**** Exercise material ****
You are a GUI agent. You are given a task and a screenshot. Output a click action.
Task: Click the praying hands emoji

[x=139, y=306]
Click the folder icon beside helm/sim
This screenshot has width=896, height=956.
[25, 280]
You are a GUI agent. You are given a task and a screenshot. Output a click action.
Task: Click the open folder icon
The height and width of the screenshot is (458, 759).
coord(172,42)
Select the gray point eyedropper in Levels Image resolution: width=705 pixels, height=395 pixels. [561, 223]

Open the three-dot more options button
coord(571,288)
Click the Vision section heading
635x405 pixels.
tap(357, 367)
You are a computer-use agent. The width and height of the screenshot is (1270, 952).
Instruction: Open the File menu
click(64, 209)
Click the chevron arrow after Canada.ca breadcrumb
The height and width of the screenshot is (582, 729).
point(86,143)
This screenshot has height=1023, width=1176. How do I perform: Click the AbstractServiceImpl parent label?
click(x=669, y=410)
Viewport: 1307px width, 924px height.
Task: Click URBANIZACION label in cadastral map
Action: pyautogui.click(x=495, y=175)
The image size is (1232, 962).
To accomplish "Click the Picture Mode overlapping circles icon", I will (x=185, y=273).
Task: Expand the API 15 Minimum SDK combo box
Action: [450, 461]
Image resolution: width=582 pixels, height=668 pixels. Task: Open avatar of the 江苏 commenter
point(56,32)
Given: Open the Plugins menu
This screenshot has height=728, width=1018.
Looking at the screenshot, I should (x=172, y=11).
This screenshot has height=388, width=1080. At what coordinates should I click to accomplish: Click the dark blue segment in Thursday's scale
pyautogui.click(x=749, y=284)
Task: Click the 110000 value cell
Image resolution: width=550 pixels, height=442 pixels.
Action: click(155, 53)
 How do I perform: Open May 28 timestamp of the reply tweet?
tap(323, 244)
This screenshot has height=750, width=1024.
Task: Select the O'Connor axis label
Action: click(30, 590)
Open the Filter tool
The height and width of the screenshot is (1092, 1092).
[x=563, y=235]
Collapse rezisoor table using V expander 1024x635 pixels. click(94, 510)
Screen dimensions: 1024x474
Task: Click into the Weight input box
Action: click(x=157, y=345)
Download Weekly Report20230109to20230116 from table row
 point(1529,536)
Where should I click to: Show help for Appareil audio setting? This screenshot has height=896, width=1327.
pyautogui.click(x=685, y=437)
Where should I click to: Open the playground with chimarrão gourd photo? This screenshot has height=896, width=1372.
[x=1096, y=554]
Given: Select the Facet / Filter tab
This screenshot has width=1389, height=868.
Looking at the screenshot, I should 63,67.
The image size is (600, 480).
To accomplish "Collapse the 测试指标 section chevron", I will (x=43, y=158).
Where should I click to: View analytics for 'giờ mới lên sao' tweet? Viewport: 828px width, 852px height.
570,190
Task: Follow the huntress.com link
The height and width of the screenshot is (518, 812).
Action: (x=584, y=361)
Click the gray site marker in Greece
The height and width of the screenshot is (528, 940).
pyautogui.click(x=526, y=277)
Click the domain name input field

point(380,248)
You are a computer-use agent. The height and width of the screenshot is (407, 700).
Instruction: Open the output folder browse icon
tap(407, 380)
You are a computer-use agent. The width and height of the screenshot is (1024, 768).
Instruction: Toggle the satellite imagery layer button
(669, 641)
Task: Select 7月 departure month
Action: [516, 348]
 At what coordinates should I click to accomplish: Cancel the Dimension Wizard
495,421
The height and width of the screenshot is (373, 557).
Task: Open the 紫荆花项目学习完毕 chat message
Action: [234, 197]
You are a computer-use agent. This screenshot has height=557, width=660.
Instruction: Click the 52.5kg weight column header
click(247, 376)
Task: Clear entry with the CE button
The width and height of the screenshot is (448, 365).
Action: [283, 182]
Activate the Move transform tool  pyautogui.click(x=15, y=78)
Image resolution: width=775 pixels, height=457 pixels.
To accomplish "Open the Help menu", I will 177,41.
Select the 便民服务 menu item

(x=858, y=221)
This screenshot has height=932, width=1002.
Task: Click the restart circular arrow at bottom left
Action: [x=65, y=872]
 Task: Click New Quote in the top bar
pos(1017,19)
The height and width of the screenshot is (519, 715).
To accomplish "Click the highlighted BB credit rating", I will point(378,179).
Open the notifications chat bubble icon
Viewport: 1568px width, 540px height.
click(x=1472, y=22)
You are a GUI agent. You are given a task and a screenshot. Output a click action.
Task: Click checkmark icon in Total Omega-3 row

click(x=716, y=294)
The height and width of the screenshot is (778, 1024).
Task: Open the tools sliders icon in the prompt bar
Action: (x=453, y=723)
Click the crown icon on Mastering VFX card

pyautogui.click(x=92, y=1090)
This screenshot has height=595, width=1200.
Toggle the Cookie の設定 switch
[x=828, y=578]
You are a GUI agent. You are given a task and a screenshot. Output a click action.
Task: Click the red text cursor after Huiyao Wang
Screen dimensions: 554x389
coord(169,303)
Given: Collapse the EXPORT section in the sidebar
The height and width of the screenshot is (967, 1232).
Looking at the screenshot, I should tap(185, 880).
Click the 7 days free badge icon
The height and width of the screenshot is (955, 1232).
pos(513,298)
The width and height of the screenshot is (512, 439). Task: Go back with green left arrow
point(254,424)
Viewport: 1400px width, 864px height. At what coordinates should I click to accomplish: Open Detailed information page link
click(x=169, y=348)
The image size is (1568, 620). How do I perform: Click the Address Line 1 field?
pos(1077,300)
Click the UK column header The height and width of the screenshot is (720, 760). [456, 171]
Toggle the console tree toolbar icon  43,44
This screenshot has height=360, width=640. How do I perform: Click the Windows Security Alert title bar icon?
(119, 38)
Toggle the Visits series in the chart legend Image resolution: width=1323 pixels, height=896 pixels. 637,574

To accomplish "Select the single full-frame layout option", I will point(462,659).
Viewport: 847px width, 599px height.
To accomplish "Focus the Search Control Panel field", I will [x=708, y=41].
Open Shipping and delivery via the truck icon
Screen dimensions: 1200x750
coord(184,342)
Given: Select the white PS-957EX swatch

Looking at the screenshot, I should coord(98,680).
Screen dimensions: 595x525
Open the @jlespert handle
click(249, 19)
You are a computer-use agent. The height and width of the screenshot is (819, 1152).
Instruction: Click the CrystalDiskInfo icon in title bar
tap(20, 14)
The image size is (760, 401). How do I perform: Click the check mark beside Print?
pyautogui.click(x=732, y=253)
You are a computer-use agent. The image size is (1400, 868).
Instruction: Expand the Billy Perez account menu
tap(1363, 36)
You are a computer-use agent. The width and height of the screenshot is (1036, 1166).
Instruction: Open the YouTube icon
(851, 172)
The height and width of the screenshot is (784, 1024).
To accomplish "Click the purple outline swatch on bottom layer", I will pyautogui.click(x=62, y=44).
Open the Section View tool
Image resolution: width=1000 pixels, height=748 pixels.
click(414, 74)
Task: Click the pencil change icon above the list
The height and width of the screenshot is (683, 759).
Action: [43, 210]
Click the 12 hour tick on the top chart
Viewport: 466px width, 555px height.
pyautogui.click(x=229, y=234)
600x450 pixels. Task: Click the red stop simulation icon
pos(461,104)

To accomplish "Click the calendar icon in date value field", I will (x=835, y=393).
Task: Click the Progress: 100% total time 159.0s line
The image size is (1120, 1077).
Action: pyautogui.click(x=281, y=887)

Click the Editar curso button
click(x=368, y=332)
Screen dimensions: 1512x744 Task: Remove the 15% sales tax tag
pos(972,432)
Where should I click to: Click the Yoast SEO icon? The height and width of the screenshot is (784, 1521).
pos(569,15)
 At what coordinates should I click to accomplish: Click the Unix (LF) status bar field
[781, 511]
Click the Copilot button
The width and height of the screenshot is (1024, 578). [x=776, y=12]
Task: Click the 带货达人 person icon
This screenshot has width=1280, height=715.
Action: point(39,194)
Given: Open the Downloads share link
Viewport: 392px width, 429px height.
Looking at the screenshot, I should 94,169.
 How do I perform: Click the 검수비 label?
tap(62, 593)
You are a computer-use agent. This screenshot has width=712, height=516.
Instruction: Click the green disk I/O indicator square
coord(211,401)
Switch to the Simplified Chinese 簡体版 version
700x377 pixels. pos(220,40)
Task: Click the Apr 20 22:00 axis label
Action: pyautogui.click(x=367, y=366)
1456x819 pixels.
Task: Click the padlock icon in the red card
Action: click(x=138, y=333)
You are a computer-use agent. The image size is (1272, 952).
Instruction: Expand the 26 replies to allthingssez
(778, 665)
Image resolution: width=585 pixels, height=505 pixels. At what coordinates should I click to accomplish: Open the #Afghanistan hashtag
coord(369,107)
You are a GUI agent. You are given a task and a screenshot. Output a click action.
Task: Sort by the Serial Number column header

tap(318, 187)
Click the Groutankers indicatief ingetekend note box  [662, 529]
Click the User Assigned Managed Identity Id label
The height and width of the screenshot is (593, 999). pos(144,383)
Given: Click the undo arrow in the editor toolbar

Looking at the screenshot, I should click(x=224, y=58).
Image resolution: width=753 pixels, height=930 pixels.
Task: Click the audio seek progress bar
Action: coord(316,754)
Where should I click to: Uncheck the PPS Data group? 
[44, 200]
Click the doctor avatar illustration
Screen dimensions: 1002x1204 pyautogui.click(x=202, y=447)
****
*Exercise aim*: Look above for the line with "Click the Groutankers", then copy it and each later line exactly, stopping at the last line of the records.

*Your response*:
Click the Groutankers indicatief ingetekend note box  [662, 529]
Click the User Assigned Managed Identity Id label
The height and width of the screenshot is (593, 999). pos(144,383)
Given: Click the undo arrow in the editor toolbar

Looking at the screenshot, I should click(x=224, y=58).
Image resolution: width=753 pixels, height=930 pixels.
Task: Click the audio seek progress bar
Action: coord(316,754)
Where should I click to: Uncheck the PPS Data group? 
[44, 200]
Click the doctor avatar illustration
Screen dimensions: 1002x1204 pyautogui.click(x=202, y=447)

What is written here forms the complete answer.